■ Records from a dataset:
--------------------------------------------------

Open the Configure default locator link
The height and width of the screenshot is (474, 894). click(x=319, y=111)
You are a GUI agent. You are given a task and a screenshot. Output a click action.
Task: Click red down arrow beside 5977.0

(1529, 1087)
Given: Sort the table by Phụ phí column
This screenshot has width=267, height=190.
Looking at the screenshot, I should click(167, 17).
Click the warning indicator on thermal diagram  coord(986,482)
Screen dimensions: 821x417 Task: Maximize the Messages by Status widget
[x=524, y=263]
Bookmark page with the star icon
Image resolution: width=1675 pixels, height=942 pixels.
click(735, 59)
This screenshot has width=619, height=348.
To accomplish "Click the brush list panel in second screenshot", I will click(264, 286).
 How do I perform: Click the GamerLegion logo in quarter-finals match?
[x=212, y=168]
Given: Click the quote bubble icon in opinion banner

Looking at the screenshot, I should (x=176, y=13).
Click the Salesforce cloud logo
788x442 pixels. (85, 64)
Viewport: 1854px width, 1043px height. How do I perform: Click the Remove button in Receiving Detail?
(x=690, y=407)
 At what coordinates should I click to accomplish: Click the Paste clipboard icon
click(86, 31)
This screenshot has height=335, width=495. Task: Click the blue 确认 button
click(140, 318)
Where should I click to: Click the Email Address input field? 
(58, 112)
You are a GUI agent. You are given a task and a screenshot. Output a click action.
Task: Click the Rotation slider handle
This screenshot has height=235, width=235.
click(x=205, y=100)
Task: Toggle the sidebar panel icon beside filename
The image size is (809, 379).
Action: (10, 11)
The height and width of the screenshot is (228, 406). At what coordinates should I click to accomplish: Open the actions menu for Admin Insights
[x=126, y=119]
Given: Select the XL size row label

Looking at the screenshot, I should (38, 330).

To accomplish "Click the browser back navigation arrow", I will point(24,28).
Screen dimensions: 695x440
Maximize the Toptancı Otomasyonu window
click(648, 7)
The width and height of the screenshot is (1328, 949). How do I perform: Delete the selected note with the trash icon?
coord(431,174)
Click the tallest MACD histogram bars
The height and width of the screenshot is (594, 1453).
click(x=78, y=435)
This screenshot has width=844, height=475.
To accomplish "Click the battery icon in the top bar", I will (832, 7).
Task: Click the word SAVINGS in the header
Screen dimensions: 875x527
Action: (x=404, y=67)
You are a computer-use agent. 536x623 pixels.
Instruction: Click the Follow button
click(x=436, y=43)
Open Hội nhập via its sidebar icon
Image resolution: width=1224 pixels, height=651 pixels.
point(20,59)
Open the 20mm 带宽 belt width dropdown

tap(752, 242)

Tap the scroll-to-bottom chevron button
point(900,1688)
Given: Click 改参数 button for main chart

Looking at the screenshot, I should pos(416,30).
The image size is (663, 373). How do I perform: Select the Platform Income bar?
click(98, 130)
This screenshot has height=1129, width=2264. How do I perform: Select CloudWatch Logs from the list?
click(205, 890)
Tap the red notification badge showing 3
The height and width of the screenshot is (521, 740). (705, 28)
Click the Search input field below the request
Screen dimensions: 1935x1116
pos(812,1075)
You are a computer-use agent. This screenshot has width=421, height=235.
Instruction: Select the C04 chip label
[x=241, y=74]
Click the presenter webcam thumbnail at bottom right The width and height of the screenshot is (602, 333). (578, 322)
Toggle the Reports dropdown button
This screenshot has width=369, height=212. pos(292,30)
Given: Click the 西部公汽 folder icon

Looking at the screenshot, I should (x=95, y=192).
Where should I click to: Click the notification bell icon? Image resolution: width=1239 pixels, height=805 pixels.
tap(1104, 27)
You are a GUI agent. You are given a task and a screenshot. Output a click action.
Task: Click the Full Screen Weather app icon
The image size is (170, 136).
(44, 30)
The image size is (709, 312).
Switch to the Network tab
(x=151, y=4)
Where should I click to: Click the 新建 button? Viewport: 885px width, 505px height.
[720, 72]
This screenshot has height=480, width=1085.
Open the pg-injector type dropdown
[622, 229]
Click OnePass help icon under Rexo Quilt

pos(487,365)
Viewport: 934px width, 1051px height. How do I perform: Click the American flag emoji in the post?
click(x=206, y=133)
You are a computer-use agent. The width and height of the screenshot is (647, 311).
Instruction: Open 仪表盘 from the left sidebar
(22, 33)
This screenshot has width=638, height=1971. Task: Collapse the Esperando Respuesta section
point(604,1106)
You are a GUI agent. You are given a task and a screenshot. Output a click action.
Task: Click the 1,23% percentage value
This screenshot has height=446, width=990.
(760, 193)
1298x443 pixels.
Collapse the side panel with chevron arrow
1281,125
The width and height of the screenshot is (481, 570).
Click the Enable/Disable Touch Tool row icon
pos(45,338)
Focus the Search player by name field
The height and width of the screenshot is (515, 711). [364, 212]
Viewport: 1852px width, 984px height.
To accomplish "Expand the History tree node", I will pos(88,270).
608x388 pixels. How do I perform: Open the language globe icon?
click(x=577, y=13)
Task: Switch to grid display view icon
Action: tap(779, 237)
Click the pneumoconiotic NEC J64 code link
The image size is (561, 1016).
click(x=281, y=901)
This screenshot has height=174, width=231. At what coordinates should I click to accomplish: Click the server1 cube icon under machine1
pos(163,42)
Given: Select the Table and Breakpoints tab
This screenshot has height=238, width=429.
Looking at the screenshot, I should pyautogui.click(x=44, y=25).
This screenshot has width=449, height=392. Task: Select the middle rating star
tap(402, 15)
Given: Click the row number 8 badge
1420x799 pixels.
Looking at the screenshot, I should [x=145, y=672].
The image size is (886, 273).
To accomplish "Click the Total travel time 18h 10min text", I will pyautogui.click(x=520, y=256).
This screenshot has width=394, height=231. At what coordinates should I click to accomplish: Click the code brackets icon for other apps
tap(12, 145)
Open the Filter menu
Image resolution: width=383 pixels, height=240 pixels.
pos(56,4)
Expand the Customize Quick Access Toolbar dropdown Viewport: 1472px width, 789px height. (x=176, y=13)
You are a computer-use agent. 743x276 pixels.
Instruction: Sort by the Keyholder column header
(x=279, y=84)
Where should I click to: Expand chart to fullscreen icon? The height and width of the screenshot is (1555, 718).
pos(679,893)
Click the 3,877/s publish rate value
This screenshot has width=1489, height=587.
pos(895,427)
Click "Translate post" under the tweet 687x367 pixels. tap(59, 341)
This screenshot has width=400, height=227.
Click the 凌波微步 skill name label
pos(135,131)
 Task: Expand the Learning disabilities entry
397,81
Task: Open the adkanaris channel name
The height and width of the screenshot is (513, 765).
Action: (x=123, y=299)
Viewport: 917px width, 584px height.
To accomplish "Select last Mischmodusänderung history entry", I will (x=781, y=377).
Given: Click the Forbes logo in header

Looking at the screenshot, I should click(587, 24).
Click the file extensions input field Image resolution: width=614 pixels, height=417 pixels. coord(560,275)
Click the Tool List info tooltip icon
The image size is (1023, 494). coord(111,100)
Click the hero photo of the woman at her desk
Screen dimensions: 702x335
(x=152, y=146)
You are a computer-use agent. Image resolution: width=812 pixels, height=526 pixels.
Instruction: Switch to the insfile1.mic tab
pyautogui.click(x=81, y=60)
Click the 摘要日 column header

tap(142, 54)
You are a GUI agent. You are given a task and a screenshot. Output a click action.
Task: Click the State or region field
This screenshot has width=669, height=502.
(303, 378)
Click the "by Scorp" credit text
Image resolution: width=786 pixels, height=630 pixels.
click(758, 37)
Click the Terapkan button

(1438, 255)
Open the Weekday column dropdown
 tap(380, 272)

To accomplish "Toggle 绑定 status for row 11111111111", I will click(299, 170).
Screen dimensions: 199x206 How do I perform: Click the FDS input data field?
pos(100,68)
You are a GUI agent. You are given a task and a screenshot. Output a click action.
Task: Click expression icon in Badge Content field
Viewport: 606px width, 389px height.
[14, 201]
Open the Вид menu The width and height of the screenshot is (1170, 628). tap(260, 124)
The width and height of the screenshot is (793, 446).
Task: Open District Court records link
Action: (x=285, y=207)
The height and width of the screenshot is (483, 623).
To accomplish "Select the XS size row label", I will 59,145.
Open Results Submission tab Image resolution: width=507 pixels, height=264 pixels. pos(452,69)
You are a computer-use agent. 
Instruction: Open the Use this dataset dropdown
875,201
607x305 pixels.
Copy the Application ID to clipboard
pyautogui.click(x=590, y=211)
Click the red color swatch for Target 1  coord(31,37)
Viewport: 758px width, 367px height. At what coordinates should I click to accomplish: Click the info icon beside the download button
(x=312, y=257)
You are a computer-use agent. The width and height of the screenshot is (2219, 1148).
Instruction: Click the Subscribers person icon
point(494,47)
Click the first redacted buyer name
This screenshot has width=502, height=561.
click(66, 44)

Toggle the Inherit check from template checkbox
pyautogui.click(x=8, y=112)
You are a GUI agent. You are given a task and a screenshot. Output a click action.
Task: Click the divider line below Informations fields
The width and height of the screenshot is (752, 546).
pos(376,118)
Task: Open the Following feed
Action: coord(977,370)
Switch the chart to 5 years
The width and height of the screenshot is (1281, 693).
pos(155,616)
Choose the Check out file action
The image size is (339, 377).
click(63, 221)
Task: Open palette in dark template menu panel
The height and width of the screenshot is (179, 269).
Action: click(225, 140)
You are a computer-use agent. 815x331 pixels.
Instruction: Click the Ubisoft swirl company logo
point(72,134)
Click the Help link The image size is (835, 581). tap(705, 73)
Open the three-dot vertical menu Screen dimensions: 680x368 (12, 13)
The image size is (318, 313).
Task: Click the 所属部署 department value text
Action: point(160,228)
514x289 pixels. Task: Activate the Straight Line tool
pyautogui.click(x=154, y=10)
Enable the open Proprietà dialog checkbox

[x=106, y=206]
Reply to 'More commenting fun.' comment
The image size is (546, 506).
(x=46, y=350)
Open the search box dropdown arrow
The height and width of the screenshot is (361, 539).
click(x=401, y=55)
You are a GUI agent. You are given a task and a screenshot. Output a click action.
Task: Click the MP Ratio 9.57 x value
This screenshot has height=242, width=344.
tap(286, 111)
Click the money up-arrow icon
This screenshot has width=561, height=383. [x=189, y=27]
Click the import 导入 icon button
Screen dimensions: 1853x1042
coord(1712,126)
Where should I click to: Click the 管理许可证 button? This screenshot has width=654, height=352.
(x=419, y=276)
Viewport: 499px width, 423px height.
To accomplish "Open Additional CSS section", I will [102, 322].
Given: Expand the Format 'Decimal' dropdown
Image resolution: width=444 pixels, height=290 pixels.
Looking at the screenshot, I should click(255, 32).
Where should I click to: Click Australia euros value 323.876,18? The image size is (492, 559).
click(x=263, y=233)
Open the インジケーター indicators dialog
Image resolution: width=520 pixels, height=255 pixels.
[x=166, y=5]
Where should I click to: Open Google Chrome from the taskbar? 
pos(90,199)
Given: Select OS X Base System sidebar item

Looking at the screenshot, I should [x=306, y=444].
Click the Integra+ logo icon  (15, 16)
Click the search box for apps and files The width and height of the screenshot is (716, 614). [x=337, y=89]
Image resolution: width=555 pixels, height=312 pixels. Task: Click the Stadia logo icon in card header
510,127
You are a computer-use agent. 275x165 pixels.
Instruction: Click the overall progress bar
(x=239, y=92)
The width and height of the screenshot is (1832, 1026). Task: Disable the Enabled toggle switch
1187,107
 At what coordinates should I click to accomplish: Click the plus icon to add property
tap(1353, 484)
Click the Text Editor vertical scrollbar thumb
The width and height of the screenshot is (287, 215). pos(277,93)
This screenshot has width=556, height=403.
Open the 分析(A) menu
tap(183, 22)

--------------------------------------------------

■ WORK TO COMPLETE: Turn the lines above into a JSON list of strings, starting at the first line of the rows and ending at the line that contains "(1529, 1087)". Give one string per line and leave out any blank lines.

■ EXERCISE RESULT:
[
  "Open the Configure default locator link",
  "The height and width of the screenshot is (474, 894). click(x=319, y=111)",
  "You are a GUI agent. You are given a task and a screenshot. Output a click action.",
  "Task: Click red down arrow beside 5977.0",
  "(1529, 1087)"
]